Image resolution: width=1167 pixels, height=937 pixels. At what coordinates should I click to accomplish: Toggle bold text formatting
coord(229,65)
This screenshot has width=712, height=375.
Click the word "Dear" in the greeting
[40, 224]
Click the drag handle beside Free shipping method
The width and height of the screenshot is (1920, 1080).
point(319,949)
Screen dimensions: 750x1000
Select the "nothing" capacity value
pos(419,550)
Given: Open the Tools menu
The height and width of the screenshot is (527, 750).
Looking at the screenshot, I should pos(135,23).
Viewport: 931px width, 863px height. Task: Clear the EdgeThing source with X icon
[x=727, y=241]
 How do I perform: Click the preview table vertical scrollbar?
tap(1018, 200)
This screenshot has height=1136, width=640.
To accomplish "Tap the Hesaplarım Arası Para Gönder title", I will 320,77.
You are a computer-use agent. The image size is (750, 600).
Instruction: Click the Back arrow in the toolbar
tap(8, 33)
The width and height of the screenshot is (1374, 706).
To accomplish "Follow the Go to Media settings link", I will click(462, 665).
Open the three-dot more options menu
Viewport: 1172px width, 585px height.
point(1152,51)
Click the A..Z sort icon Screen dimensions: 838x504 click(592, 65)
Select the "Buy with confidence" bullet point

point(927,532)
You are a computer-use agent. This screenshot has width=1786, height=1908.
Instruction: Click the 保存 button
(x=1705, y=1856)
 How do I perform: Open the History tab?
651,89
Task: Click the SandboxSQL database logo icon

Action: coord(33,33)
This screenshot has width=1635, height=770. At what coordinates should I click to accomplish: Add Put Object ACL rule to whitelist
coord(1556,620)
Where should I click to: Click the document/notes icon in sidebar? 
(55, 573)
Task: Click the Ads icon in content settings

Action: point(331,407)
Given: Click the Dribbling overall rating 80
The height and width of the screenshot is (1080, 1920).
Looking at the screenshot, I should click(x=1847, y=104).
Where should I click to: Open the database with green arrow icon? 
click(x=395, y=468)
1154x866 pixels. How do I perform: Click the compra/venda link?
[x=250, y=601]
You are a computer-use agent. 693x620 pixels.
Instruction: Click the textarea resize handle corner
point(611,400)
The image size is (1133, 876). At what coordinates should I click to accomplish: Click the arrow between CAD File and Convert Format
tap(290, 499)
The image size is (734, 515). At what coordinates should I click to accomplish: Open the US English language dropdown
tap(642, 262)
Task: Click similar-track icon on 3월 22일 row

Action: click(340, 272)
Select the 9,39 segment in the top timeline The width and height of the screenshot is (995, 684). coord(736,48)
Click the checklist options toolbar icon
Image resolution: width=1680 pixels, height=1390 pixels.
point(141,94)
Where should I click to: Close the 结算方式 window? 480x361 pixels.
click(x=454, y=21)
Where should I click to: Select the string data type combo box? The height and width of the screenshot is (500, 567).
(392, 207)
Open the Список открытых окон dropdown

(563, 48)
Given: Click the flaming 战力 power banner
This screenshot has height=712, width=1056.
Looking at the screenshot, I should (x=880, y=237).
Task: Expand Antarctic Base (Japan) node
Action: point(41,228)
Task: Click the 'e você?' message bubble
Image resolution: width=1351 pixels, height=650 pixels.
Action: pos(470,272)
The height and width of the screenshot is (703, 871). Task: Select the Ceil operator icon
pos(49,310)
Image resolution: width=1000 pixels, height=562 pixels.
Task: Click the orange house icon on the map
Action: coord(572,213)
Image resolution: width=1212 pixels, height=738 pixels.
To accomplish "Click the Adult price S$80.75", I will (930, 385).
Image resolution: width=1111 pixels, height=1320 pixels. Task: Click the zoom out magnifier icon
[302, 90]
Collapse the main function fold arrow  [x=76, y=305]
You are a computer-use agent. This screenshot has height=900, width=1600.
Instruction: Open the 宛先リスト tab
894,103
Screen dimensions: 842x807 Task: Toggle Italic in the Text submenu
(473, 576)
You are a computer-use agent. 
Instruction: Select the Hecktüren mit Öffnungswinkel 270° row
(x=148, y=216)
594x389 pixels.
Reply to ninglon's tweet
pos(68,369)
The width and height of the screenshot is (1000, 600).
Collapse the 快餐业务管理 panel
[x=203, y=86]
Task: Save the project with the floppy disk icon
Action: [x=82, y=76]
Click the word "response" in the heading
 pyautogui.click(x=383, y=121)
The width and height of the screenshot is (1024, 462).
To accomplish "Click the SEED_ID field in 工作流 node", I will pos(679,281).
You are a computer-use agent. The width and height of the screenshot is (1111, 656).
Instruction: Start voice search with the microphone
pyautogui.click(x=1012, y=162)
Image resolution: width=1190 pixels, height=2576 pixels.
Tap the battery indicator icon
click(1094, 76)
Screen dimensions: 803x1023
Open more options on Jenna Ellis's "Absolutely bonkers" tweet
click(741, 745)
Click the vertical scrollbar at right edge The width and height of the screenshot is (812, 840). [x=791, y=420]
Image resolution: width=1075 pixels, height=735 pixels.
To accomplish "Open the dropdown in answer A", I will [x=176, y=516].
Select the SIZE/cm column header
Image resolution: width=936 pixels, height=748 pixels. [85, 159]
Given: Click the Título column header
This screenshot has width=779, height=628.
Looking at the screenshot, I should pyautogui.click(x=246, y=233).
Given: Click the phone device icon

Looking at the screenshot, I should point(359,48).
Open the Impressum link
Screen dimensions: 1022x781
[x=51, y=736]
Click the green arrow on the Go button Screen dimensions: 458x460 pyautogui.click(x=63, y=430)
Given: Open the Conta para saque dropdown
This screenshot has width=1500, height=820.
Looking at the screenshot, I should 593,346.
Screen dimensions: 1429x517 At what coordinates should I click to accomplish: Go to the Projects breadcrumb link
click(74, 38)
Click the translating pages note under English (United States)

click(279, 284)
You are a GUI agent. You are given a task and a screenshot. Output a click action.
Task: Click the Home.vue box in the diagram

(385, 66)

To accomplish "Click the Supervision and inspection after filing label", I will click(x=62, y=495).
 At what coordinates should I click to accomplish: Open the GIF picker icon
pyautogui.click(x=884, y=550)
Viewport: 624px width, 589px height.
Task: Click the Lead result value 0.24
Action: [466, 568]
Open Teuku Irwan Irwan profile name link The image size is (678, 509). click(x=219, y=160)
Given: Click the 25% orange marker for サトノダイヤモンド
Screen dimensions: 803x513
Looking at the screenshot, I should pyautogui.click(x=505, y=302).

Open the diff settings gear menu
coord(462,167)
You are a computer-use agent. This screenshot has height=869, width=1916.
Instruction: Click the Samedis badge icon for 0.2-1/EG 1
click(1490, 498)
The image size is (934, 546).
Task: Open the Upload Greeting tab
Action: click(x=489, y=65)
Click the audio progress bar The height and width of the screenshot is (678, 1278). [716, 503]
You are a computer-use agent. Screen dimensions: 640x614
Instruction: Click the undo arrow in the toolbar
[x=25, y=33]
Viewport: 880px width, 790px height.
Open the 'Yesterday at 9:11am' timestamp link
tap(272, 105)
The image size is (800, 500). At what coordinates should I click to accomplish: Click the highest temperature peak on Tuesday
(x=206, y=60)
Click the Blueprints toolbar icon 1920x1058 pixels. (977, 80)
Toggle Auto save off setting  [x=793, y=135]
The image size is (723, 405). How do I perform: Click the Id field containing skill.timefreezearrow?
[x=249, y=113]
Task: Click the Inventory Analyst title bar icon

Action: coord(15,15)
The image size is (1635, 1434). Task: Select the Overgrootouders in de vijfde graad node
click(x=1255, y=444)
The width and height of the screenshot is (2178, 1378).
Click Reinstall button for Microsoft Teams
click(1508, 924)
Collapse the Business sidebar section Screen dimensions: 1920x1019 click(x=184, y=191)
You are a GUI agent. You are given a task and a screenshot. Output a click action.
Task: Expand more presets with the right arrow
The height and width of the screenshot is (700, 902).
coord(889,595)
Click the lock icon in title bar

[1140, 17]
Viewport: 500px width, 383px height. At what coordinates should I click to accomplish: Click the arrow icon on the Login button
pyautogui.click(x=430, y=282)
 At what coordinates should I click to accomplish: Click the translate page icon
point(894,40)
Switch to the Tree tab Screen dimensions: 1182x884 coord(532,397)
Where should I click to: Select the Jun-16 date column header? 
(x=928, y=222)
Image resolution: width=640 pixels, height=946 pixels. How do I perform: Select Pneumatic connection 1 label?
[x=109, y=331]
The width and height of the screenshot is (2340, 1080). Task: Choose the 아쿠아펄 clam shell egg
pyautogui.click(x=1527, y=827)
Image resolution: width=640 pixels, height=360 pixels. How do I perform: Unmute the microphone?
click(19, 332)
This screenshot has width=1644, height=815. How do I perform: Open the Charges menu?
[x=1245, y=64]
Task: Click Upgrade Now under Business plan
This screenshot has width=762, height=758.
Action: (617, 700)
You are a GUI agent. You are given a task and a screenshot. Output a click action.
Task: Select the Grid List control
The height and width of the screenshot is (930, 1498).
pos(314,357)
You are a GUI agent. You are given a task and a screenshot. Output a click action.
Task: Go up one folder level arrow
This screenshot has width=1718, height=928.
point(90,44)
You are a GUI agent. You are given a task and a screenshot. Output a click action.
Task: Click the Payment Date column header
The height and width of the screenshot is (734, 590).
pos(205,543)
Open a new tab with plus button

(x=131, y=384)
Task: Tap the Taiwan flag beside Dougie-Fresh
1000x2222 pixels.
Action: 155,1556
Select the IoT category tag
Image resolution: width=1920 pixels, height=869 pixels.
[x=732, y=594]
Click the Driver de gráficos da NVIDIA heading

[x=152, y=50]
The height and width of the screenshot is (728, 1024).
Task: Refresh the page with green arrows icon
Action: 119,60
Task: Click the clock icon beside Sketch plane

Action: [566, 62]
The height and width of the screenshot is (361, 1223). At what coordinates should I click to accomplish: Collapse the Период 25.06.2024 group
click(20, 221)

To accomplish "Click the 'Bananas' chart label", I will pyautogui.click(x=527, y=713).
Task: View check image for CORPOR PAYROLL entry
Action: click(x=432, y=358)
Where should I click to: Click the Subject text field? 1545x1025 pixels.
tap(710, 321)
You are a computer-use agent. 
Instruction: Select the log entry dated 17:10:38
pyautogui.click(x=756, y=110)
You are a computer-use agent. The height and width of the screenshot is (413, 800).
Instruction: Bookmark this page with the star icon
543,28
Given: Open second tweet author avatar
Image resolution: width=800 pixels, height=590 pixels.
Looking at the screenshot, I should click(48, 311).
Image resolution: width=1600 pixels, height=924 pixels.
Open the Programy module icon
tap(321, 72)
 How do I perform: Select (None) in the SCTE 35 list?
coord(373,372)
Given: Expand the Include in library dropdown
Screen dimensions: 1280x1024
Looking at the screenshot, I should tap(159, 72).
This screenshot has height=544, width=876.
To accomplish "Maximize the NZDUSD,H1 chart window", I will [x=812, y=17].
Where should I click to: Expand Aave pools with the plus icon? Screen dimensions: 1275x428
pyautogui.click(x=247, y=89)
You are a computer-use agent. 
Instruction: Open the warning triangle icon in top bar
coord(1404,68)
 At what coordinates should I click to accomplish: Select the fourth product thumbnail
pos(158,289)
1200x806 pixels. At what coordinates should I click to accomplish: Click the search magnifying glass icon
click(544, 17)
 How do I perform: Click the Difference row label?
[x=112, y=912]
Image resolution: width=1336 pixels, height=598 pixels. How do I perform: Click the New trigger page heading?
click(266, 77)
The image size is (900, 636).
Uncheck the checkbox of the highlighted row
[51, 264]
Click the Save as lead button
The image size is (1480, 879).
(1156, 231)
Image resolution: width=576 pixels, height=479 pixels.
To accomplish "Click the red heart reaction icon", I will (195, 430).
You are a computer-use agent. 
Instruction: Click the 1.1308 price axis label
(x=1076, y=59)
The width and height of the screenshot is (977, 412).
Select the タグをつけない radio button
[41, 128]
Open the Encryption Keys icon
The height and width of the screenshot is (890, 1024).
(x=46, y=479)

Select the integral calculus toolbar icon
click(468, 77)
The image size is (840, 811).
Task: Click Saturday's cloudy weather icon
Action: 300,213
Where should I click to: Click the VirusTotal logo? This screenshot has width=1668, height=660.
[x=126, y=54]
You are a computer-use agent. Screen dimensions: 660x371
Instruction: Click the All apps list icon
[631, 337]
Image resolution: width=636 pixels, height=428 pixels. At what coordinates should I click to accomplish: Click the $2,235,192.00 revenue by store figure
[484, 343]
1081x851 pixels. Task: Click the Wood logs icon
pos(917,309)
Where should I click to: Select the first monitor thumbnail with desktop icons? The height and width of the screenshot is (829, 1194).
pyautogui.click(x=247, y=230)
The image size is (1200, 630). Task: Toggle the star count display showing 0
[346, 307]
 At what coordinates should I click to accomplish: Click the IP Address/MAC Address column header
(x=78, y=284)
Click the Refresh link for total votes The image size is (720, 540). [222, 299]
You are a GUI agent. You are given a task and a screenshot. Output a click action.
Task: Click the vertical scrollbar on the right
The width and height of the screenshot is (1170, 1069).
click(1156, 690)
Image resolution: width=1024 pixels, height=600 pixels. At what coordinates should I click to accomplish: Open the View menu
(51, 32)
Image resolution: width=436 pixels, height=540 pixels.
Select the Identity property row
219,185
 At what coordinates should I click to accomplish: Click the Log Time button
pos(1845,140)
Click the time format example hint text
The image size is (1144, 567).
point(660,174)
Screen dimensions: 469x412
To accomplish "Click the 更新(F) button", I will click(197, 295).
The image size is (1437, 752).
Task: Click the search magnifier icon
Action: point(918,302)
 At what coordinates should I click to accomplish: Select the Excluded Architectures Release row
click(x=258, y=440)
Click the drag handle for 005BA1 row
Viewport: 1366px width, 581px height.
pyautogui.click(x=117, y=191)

++++++++++++++++++++

* **Required action**:
Return the lines above that include the string "Business".

* **Answer area**:
Collapse the Business sidebar section Screen dimensions: 1920x1019 click(x=184, y=191)
Task: Click Upgrade Now under Business plan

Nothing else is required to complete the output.